Scan each line of the records for the word "will" and extract the ones that have it.

### Dataset records
┄┄┄┄┄┄┄┄┄┄┄┄┄┄┄┄┄┄┄┄
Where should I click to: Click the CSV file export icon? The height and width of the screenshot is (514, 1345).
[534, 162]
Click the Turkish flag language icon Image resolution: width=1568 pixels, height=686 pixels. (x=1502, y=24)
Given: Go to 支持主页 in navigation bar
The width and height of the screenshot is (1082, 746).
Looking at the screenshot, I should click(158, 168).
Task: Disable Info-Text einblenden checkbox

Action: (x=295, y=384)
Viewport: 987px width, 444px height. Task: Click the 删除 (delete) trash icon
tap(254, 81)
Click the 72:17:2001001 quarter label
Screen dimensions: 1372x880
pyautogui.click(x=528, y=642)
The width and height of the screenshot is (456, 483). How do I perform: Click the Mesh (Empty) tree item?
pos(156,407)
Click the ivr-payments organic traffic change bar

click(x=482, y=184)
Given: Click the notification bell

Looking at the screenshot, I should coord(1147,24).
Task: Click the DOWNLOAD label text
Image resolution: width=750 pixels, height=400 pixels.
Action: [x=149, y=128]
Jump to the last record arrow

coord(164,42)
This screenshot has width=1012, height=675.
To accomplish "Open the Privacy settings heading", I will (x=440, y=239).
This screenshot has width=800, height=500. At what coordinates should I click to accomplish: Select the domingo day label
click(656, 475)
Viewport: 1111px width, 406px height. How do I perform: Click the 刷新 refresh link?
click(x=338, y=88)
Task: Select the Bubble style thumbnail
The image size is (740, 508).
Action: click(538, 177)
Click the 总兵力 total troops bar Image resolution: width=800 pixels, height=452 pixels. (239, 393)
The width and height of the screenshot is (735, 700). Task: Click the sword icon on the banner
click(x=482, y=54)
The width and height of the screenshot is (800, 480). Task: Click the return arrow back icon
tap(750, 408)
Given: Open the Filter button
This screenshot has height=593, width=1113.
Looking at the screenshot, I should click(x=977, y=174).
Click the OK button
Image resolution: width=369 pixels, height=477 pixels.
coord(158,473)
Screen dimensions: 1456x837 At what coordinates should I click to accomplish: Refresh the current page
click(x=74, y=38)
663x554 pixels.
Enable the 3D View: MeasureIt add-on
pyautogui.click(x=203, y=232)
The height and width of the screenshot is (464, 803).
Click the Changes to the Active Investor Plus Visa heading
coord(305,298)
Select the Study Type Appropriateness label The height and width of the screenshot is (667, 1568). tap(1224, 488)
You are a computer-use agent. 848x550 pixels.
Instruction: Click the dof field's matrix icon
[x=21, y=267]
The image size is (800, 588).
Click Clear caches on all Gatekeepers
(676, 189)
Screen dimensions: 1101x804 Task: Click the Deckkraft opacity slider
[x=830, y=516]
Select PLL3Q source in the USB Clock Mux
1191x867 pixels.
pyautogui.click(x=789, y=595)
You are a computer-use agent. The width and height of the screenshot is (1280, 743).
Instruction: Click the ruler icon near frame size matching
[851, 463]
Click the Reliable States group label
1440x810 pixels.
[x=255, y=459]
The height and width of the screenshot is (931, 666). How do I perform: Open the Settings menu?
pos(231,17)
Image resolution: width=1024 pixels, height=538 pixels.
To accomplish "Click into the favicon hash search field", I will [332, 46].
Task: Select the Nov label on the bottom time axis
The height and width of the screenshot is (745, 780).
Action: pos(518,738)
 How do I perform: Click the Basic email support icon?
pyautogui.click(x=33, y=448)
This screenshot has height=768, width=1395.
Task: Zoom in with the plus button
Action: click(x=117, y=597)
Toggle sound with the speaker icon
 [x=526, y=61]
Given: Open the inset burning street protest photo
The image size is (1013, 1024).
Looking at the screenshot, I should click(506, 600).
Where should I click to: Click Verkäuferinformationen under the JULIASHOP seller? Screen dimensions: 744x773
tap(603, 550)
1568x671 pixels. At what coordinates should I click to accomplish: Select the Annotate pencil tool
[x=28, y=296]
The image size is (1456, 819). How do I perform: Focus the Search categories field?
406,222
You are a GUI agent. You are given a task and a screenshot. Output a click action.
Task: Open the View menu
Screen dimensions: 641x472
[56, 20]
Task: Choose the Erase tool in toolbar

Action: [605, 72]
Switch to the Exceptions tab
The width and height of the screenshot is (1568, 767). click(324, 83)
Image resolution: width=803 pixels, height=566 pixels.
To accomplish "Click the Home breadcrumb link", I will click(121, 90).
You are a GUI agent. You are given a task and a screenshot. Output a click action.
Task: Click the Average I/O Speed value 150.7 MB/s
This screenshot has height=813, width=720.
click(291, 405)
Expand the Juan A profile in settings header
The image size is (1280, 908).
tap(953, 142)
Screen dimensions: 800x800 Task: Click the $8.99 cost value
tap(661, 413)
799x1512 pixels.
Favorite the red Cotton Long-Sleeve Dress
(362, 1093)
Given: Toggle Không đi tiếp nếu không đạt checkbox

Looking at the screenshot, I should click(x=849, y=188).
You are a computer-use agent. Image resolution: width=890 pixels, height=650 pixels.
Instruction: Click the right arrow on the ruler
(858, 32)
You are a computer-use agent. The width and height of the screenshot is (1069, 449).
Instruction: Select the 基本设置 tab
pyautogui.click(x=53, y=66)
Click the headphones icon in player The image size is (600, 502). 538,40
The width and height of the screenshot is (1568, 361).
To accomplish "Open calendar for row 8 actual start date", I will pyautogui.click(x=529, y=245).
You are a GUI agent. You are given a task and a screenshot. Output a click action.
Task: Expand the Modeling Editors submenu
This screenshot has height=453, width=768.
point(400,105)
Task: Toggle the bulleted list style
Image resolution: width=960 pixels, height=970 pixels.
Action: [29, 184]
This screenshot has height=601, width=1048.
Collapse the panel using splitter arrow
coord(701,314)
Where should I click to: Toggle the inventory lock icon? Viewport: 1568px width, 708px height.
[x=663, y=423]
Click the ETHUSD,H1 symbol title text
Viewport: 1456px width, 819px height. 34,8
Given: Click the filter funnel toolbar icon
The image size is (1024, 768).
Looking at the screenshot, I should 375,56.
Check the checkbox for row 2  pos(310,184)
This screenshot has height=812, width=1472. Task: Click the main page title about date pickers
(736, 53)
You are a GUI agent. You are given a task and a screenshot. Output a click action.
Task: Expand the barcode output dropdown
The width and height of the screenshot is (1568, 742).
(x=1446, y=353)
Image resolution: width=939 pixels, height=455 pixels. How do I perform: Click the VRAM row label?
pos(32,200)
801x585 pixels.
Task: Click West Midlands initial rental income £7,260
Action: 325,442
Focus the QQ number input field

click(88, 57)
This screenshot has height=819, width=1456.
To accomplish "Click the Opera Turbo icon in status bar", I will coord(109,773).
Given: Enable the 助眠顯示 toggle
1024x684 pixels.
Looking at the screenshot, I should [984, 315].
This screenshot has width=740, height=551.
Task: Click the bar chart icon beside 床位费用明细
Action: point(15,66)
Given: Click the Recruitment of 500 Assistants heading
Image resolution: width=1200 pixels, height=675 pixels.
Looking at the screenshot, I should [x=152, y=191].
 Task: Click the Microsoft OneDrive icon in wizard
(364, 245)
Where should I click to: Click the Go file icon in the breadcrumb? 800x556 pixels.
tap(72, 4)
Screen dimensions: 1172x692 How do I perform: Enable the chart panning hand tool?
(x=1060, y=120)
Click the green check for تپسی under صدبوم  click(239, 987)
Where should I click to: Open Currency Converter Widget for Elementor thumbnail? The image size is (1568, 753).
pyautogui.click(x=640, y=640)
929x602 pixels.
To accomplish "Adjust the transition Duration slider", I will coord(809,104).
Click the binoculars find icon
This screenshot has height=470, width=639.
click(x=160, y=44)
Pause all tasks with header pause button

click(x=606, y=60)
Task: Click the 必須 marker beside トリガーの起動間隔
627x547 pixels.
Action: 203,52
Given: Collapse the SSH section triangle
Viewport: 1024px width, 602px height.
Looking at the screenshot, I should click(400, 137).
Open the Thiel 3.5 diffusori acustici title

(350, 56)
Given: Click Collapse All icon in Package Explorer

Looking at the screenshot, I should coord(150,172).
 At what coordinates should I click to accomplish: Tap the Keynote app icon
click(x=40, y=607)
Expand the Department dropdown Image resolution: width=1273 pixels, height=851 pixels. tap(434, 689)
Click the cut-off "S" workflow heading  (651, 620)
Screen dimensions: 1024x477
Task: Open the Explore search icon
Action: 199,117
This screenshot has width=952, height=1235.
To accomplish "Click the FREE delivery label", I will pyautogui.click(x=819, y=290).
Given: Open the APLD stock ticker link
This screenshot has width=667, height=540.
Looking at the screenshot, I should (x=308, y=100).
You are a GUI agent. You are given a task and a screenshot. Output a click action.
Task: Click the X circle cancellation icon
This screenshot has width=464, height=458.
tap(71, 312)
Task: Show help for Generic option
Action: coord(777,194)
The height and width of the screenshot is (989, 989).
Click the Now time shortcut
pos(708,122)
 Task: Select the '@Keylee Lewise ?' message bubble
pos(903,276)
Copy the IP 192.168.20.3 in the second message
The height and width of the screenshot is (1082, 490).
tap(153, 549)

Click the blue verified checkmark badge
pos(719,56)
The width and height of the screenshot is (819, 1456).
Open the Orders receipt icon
┄┄┄┄┄┄┄┄┄┄┄┄┄┄┄┄┄┄┄┄
### Solution for this problem
To accomplish "Open the Privacy settings heading", I will (x=440, y=239).
To accomplish "Click into the favicon hash search field", I will [332, 46].
To accomplish "Click the Home breadcrumb link", I will click(121, 90).
To accomplish "Open calendar for row 8 actual start date", I will pyautogui.click(x=529, y=245).
To accomplish "Click the Opera Turbo icon in status bar", I will coord(109,773).
To accomplish "Adjust the transition Duration slider", I will coord(809,104).
To accomplish "Click the FREE delivery label", I will pyautogui.click(x=819, y=290).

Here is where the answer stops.